As one of the world’s largest retailers, Target can’t afford slow or off-base search results. When adding products (and their data) how does Target maintain and improve speed and accuracy at the same time? They use a combination of deep learning models and custom Solr components to deliver highly accurate search results at scale – fast: imagine two million product SKUs with a return rate of 250 ms.

The Technology

Strong machine learning models are the key to scalable performance. Target built models on product title, category, type, and description — as it happens, the key search attributes that you’ll need when querying Solr.

Neural networks use models to identify different search intents and attributes.
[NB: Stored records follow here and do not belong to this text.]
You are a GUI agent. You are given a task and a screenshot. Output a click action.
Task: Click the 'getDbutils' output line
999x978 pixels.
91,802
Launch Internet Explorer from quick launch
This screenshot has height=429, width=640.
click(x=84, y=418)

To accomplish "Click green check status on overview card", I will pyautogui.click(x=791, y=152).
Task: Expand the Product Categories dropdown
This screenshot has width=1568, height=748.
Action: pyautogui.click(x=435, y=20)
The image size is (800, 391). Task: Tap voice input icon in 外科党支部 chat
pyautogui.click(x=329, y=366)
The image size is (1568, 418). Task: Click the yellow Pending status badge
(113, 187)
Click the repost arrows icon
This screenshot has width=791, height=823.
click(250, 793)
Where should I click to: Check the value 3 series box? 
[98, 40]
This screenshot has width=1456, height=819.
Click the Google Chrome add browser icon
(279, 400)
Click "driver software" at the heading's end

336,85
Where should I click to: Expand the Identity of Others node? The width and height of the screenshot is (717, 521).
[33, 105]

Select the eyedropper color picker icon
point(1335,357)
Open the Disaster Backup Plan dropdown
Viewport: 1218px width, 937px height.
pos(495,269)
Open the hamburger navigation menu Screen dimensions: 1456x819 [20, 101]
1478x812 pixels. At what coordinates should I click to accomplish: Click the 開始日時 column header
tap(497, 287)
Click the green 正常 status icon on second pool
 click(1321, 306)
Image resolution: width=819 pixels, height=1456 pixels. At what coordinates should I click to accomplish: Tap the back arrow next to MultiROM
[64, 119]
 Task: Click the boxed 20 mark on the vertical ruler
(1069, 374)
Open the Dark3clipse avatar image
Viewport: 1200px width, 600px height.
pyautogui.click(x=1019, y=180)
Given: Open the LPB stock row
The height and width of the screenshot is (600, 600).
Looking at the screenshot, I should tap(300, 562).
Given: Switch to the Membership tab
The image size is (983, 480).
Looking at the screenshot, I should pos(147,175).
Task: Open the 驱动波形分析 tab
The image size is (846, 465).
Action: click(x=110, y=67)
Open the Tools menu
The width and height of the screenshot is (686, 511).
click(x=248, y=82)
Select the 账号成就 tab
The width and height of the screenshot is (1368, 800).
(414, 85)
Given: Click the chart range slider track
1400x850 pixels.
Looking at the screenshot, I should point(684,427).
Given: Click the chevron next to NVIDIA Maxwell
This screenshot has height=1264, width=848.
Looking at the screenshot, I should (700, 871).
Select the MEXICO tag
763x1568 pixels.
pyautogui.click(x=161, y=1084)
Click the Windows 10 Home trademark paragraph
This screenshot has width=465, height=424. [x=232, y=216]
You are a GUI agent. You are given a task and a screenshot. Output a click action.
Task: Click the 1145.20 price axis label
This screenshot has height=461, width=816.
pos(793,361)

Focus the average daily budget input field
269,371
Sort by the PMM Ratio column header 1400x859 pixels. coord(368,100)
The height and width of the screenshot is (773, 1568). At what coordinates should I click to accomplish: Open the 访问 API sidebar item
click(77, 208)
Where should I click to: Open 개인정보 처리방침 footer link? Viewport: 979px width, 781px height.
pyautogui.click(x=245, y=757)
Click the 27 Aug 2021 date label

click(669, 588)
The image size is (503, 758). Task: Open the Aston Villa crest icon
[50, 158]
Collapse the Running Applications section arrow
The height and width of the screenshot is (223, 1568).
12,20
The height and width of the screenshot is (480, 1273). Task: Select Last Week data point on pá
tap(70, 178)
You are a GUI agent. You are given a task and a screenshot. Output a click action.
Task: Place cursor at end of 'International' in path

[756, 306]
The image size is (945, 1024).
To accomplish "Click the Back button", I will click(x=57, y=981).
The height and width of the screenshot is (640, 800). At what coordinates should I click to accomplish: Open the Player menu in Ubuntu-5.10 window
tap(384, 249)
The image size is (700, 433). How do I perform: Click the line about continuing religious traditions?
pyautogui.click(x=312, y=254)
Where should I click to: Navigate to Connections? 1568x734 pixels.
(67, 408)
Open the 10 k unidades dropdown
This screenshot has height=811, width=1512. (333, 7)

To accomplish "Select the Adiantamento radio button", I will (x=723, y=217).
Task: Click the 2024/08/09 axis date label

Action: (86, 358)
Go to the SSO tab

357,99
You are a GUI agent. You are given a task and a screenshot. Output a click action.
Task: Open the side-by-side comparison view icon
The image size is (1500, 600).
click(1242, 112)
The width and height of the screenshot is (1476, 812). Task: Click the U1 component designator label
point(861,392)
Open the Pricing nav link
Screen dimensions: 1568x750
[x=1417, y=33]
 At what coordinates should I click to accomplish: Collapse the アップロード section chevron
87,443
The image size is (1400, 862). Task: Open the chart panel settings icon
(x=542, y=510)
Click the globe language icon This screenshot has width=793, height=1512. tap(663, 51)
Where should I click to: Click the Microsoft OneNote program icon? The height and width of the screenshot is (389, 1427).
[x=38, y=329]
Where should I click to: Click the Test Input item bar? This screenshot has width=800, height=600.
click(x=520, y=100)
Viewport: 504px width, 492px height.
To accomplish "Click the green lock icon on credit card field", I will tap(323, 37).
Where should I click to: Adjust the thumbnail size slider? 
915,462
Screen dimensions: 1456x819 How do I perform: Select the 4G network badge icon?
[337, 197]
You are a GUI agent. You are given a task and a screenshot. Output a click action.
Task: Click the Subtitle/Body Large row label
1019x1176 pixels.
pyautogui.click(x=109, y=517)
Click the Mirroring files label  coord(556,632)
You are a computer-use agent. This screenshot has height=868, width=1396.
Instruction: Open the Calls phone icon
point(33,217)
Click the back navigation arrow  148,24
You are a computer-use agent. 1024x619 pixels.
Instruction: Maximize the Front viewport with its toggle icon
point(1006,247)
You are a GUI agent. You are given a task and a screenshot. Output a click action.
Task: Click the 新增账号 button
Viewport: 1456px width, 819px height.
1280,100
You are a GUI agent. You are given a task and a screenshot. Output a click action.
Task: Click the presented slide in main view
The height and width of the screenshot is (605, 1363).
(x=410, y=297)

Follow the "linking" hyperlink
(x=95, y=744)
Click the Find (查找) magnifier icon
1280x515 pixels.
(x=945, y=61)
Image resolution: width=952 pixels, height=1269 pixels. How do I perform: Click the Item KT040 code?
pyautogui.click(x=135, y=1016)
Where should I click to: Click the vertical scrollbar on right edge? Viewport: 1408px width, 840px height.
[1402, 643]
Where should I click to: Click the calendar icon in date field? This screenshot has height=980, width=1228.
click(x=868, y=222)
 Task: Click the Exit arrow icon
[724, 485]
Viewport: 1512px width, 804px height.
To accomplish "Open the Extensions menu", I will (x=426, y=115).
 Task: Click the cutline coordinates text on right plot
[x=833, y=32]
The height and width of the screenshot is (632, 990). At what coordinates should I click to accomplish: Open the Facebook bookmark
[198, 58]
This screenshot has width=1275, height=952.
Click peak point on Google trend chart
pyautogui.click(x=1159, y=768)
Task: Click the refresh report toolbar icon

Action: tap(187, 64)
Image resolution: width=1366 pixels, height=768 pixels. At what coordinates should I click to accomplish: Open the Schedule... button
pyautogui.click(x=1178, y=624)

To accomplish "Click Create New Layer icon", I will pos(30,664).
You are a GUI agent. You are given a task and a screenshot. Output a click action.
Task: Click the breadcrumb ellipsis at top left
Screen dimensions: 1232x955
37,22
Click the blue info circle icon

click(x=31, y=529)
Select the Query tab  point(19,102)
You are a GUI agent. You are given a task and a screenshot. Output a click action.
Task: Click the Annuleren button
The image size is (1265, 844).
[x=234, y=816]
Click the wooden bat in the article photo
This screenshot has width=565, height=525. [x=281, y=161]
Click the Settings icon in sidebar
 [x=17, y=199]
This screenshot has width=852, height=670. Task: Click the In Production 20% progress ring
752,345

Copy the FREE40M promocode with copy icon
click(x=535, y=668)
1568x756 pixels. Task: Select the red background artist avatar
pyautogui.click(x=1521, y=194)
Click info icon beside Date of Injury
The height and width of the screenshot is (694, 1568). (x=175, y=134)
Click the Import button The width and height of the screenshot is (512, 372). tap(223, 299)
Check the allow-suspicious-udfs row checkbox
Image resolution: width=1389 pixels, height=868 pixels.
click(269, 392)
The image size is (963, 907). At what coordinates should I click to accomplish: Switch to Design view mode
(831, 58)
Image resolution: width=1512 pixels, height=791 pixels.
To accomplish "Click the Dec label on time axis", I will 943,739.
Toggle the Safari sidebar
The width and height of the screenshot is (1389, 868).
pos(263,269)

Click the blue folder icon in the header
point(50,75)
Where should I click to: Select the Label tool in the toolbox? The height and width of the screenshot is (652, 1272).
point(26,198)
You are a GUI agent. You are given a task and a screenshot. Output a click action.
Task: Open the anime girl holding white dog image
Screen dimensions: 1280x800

It’s a challenge for applications to accurately and fully understand what users want. What, for example, does “c9 running shoes for boys” mean? This is a classification problem: C9 Champion is determined to be the brand, male is determined to be the gender. Retailers can develop a classification framework that, for each product attribute, can accurately generate a model to classify any query.

To classify the query, Target:

  • Gathers abundant training data from user search queries and user behavior, and from product attributes
  • Trains machine-learned models for each attribute with prepared lists of query/attribute value pairs, for example: shoes/athletic shoes, shoes/sneakers
  • Outputs a list of attribute values that are predicted to be related to the original request, with probabilities for each value

Evaluation

After sophisticated neural-model training, Target arrived at these evaluation metrics:

  • Precision: the number of correct predicted attribute values divided by the total number of predictions for a trial query from the classifier. The higher the precision, the more accurate the predictions are.
  • Recall: the number of correct predicted attribute values divided by the total number of attribute values there are for that query in the test set. The higher the recall, the more coverage of those attribute values in the test set.
  • Top-N accuracy: For a query, if any of the top N predictions is relevant, then it scores a 1, otherwise 0.

Target controls recall and precision through a combination of:

  • Category/attribute classification to relate items within a set,
  • Filtering for specificity within a set
  • Customized elevation to promote the most popular items, and
  • Precision components to filter out product SKUs based upon a threshold.

The relationship between precision and recall is inverse: Higher precision means lower recall. So retailers can determine the ideal balance between both, as well as ideal accuracy, measured in the proportion of times that at least one correct attribute value is in the top five predictions.

For Target, classifiers can achieve precision and recall above 90 percent, and accuracy of top 5 predictions above 96 percent. With proper classification pipeline, a new model can be automatically generated on any attribute within 18 hours. Retraining happens daily.

By using state-of-the-art neural network techniques, in conjunction with customized Solr components, Target has improved its search relevancy by more than 20 percent — increasing sales and decreasing user time and cost.